:: Source records ::

- Opening Delimiter -

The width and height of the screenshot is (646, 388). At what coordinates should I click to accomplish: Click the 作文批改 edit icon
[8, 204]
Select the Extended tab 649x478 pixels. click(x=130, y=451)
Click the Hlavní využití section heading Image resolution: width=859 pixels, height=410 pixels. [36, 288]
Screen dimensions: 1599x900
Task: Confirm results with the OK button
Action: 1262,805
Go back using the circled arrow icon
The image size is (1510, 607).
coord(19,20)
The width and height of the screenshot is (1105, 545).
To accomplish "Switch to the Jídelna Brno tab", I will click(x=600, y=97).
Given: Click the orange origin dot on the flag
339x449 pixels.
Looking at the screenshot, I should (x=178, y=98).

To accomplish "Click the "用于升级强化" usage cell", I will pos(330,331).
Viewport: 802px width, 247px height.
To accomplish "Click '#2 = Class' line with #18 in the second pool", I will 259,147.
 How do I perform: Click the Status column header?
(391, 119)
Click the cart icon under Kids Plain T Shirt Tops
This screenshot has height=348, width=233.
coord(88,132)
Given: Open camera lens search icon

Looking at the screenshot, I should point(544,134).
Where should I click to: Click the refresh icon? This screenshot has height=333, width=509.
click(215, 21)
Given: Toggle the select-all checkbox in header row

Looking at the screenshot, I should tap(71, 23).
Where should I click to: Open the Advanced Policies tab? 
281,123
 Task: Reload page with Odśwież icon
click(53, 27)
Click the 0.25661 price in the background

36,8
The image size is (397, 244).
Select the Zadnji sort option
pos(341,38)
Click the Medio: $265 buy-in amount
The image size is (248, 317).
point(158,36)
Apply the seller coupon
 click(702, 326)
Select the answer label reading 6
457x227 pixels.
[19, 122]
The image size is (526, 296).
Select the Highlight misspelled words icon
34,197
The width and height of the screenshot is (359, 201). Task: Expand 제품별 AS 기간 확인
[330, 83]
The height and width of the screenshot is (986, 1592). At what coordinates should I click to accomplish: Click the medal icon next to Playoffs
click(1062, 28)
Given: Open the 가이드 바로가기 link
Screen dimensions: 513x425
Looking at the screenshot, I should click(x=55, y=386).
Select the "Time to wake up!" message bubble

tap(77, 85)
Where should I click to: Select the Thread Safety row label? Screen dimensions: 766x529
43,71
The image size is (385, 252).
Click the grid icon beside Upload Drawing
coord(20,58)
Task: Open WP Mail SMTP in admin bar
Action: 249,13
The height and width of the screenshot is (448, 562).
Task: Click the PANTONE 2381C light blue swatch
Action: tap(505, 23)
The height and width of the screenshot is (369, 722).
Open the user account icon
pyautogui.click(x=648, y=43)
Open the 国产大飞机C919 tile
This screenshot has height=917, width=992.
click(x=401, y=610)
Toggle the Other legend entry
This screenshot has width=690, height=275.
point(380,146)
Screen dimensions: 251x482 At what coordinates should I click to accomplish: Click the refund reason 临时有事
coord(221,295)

- Closing Delimiter -

:: Task requirements ::
Reply with exactly the lines from the one containing "Click the grid icon beside Upload Drawing" to the last line of the material, inclusive, and with nothing more.

:: Output ::
Click the grid icon beside Upload Drawing
coord(20,58)
Task: Open WP Mail SMTP in admin bar
Action: 249,13
The height and width of the screenshot is (448, 562).
Task: Click the PANTONE 2381C light blue swatch
Action: tap(505, 23)
The height and width of the screenshot is (369, 722).
Open the user account icon
pyautogui.click(x=648, y=43)
Open the 国产大飞机C919 tile
This screenshot has height=917, width=992.
click(x=401, y=610)
Toggle the Other legend entry
This screenshot has width=690, height=275.
point(380,146)
Screen dimensions: 251x482 At what coordinates should I click to accomplish: Click the refund reason 临时有事
coord(221,295)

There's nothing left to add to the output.